BEGIN

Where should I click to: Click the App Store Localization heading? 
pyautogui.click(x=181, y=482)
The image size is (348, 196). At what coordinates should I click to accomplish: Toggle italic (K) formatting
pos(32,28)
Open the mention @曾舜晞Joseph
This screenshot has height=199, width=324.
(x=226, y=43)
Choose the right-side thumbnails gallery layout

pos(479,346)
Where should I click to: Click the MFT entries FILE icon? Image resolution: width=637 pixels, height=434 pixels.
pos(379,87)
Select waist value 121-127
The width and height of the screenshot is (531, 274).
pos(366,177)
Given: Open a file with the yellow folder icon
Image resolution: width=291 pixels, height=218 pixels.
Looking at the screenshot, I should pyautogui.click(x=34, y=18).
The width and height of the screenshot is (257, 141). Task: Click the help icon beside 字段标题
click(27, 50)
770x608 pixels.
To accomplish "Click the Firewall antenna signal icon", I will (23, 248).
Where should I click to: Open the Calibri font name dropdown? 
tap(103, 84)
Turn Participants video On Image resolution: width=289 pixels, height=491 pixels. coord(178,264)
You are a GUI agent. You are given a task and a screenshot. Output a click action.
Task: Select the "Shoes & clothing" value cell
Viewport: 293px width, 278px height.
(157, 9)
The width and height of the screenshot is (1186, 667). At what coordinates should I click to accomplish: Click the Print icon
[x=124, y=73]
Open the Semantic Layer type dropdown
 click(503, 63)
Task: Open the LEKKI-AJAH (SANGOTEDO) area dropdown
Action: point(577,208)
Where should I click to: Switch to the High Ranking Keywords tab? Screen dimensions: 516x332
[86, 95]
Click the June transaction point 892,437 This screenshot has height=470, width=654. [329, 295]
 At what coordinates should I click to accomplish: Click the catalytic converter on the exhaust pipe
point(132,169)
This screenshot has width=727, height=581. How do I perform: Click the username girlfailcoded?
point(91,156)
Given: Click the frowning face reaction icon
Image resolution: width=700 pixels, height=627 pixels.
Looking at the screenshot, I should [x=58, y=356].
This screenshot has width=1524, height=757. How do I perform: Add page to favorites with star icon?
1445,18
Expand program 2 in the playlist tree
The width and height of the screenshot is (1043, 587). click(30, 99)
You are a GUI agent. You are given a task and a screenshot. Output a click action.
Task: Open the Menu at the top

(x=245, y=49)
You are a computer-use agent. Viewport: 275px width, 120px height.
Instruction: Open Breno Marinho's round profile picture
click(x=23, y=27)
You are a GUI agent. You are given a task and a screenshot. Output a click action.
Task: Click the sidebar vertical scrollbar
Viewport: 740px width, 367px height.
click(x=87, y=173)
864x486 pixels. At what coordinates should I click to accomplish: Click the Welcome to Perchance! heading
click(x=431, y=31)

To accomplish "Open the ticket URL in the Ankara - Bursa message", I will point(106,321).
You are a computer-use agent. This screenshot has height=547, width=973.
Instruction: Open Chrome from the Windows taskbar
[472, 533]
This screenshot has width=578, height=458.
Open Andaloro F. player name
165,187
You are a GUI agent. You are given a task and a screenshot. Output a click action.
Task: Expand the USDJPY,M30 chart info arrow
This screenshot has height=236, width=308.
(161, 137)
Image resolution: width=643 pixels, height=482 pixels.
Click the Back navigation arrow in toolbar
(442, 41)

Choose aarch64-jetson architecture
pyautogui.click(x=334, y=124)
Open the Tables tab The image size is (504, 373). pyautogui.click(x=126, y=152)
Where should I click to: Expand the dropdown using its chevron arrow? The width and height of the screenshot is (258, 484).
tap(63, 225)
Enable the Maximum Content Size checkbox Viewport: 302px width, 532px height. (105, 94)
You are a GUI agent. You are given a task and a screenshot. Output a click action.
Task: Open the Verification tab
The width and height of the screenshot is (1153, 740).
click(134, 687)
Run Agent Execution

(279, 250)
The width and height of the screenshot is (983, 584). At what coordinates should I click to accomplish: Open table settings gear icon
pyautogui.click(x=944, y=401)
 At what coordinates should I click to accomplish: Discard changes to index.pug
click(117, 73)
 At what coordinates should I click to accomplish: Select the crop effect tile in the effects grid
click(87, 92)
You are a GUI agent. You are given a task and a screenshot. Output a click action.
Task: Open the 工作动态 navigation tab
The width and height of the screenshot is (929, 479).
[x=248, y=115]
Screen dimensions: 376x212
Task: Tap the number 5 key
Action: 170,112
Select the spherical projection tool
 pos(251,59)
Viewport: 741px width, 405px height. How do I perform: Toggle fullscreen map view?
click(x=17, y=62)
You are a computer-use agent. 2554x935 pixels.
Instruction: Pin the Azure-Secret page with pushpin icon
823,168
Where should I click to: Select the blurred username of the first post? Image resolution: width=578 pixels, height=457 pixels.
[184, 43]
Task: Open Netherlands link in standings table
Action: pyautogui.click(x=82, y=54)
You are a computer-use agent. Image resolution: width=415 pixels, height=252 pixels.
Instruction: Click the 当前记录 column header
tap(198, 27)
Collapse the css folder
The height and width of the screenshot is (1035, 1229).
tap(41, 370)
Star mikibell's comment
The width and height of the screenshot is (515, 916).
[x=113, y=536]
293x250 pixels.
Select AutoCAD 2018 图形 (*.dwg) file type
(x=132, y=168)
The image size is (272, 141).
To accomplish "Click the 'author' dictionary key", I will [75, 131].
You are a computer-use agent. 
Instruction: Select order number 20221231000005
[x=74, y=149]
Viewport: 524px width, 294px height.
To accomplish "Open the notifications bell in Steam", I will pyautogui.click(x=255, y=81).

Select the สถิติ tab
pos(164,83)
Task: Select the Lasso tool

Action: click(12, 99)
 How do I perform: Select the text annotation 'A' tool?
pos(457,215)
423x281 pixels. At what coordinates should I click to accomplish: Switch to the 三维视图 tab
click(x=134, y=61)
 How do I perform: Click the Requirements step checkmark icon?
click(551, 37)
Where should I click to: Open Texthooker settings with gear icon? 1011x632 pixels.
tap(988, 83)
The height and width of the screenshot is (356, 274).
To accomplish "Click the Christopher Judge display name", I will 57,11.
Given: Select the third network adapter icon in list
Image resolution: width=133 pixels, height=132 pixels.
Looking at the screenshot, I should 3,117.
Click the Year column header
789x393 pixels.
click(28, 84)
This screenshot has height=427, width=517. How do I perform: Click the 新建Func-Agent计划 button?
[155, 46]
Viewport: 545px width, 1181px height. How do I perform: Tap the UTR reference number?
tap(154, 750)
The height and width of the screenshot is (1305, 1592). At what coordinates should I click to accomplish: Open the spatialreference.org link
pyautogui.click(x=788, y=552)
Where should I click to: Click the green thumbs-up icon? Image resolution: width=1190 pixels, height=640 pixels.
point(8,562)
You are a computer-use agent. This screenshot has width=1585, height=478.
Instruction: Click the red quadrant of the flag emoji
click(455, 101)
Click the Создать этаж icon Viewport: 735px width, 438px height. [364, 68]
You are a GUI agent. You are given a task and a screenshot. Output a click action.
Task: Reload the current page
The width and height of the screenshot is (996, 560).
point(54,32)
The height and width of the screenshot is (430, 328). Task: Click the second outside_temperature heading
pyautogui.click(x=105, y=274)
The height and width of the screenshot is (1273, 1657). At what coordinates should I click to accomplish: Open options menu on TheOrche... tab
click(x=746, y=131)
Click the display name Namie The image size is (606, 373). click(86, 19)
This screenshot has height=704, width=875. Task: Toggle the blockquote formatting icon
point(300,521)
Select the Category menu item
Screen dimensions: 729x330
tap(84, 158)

END

Work instruction — Restate the records in full, keeping every word as it is.

Response box —
Where should I click to: Click the App Store Localization heading? 
pyautogui.click(x=181, y=482)
The image size is (348, 196). At what coordinates should I click to accomplish: Toggle italic (K) formatting
pos(32,28)
Open the mention @曾舜晞Joseph
This screenshot has height=199, width=324.
(x=226, y=43)
Choose the right-side thumbnails gallery layout

pos(479,346)
Where should I click to: Click the MFT entries FILE icon? Image resolution: width=637 pixels, height=434 pixels.
pos(379,87)
Select waist value 121-127
The width and height of the screenshot is (531, 274).
pos(366,177)
Given: Open a file with the yellow folder icon
Image resolution: width=291 pixels, height=218 pixels.
Looking at the screenshot, I should pyautogui.click(x=34, y=18).
The width and height of the screenshot is (257, 141). Task: Click the help icon beside 字段标题
click(27, 50)
770x608 pixels.
To accomplish "Click the Firewall antenna signal icon", I will (23, 248).
Where should I click to: Open the Calibri font name dropdown? 
tap(103, 84)
Turn Participants video On Image resolution: width=289 pixels, height=491 pixels. coord(178,264)
You are a GUI agent. You are given a task and a screenshot. Output a click action.
Task: Select the "Shoes & clothing" value cell
Viewport: 293px width, 278px height.
(157, 9)
The width and height of the screenshot is (1186, 667). At what coordinates should I click to accomplish: Click the Print icon
[x=124, y=73]
Open the Semantic Layer type dropdown
 click(503, 63)
Task: Open the LEKKI-AJAH (SANGOTEDO) area dropdown
Action: point(577,208)
Where should I click to: Switch to the High Ranking Keywords tab? Screen dimensions: 516x332
[86, 95]
Click the June transaction point 892,437 This screenshot has height=470, width=654. [329, 295]
 At what coordinates should I click to accomplish: Click the catalytic converter on the exhaust pipe
point(132,169)
This screenshot has width=727, height=581. How do I perform: Click the username girlfailcoded?
point(91,156)
Given: Click the frowning face reaction icon
Image resolution: width=700 pixels, height=627 pixels.
Looking at the screenshot, I should [x=58, y=356].
This screenshot has width=1524, height=757. How do I perform: Add page to favorites with star icon?
1445,18
Expand program 2 in the playlist tree
The width and height of the screenshot is (1043, 587). click(30, 99)
You are a GUI agent. You are given a task and a screenshot. Output a click action.
Task: Open the Menu at the top

(x=245, y=49)
You are a computer-use agent. Viewport: 275px width, 120px height.
Instruction: Open Breno Marinho's round profile picture
click(x=23, y=27)
You are a GUI agent. You are given a task and a screenshot. Output a click action.
Task: Click the sidebar vertical scrollbar
Viewport: 740px width, 367px height.
click(x=87, y=173)
864x486 pixels. At what coordinates should I click to accomplish: Click the Welcome to Perchance! heading
click(x=431, y=31)

To accomplish "Open the ticket URL in the Ankara - Bursa message", I will point(106,321).
You are a computer-use agent. This screenshot has height=547, width=973.
Instruction: Open Chrome from the Windows taskbar
[472, 533]
This screenshot has width=578, height=458.
Open Andaloro F. player name
165,187
You are a GUI agent. You are given a task and a screenshot. Output a click action.
Task: Expand the USDJPY,M30 chart info arrow
This screenshot has height=236, width=308.
(161, 137)
Image resolution: width=643 pixels, height=482 pixels.
Click the Back navigation arrow in toolbar
(442, 41)

Choose aarch64-jetson architecture
pyautogui.click(x=334, y=124)
Open the Tables tab The image size is (504, 373). pyautogui.click(x=126, y=152)
Where should I click to: Expand the dropdown using its chevron arrow? The width and height of the screenshot is (258, 484).
tap(63, 225)
Enable the Maximum Content Size checkbox Viewport: 302px width, 532px height. (105, 94)
You are a GUI agent. You are given a task and a screenshot. Output a click action.
Task: Open the Verification tab
The width and height of the screenshot is (1153, 740).
click(134, 687)
Run Agent Execution

(279, 250)
The width and height of the screenshot is (983, 584). At what coordinates should I click to accomplish: Open table settings gear icon
pyautogui.click(x=944, y=401)
 At what coordinates should I click to accomplish: Discard changes to index.pug
click(117, 73)
 At what coordinates should I click to accomplish: Select the crop effect tile in the effects grid
click(87, 92)
You are a GUI agent. You are given a task and a screenshot. Output a click action.
Task: Open the 工作动态 navigation tab
The width and height of the screenshot is (929, 479).
[x=248, y=115]
Screen dimensions: 376x212
Task: Tap the number 5 key
Action: 170,112
Select the spherical projection tool
 pos(251,59)
Viewport: 741px width, 405px height. How do I perform: Toggle fullscreen map view?
click(x=17, y=62)
You are a computer-use agent. 2554x935 pixels.
Instruction: Pin the Azure-Secret page with pushpin icon
823,168
Where should I click to: Select the blurred username of the first post? Image resolution: width=578 pixels, height=457 pixels.
[184, 43]
Task: Open Netherlands link in standings table
Action: pyautogui.click(x=82, y=54)
You are a computer-use agent. Image resolution: width=415 pixels, height=252 pixels.
Instruction: Click the 当前记录 column header
tap(198, 27)
Collapse the css folder
The height and width of the screenshot is (1035, 1229).
tap(41, 370)
Star mikibell's comment
The width and height of the screenshot is (515, 916).
[x=113, y=536]
293x250 pixels.
Select AutoCAD 2018 图形 (*.dwg) file type
(x=132, y=168)
The image size is (272, 141).
To accomplish "Click the 'author' dictionary key", I will [75, 131].
You are a computer-use agent. 
Instruction: Select order number 20221231000005
[x=74, y=149]
Viewport: 524px width, 294px height.
To accomplish "Open the notifications bell in Steam", I will pyautogui.click(x=255, y=81).

Select the สถิติ tab
pos(164,83)
Task: Select the Lasso tool

Action: click(12, 99)
 How do I perform: Select the text annotation 'A' tool?
pos(457,215)
423x281 pixels. At what coordinates should I click to accomplish: Switch to the 三维视图 tab
click(x=134, y=61)
 How do I perform: Click the Requirements step checkmark icon?
click(551, 37)
Where should I click to: Open Texthooker settings with gear icon? 1011x632 pixels.
tap(988, 83)
The height and width of the screenshot is (356, 274).
To accomplish "Click the Christopher Judge display name", I will 57,11.
Given: Select the third network adapter icon in list
Image resolution: width=133 pixels, height=132 pixels.
Looking at the screenshot, I should 3,117.
Click the Year column header
789x393 pixels.
click(28, 84)
This screenshot has height=427, width=517. How do I perform: Click the 新建Func-Agent计划 button?
[155, 46]
Viewport: 545px width, 1181px height. How do I perform: Tap the UTR reference number?
tap(154, 750)
The height and width of the screenshot is (1305, 1592). At what coordinates should I click to accomplish: Open the spatialreference.org link
pyautogui.click(x=788, y=552)
Where should I click to: Click the green thumbs-up icon? Image resolution: width=1190 pixels, height=640 pixels.
point(8,562)
You are a computer-use agent. This screenshot has width=1585, height=478.
Instruction: Click the red quadrant of the flag emoji
click(455, 101)
Click the Создать этаж icon Viewport: 735px width, 438px height. [364, 68]
You are a GUI agent. You are given a task and a screenshot. Output a click action.
Task: Reload the current page
The width and height of the screenshot is (996, 560).
point(54,32)
The height and width of the screenshot is (430, 328). Task: Click the second outside_temperature heading
pyautogui.click(x=105, y=274)
The height and width of the screenshot is (1273, 1657). At what coordinates should I click to accomplish: Open options menu on TheOrche... tab
click(x=746, y=131)
Click the display name Namie The image size is (606, 373). click(86, 19)
This screenshot has height=704, width=875. Task: Toggle the blockquote formatting icon
point(300,521)
Select the Category menu item
Screen dimensions: 729x330
tap(84, 158)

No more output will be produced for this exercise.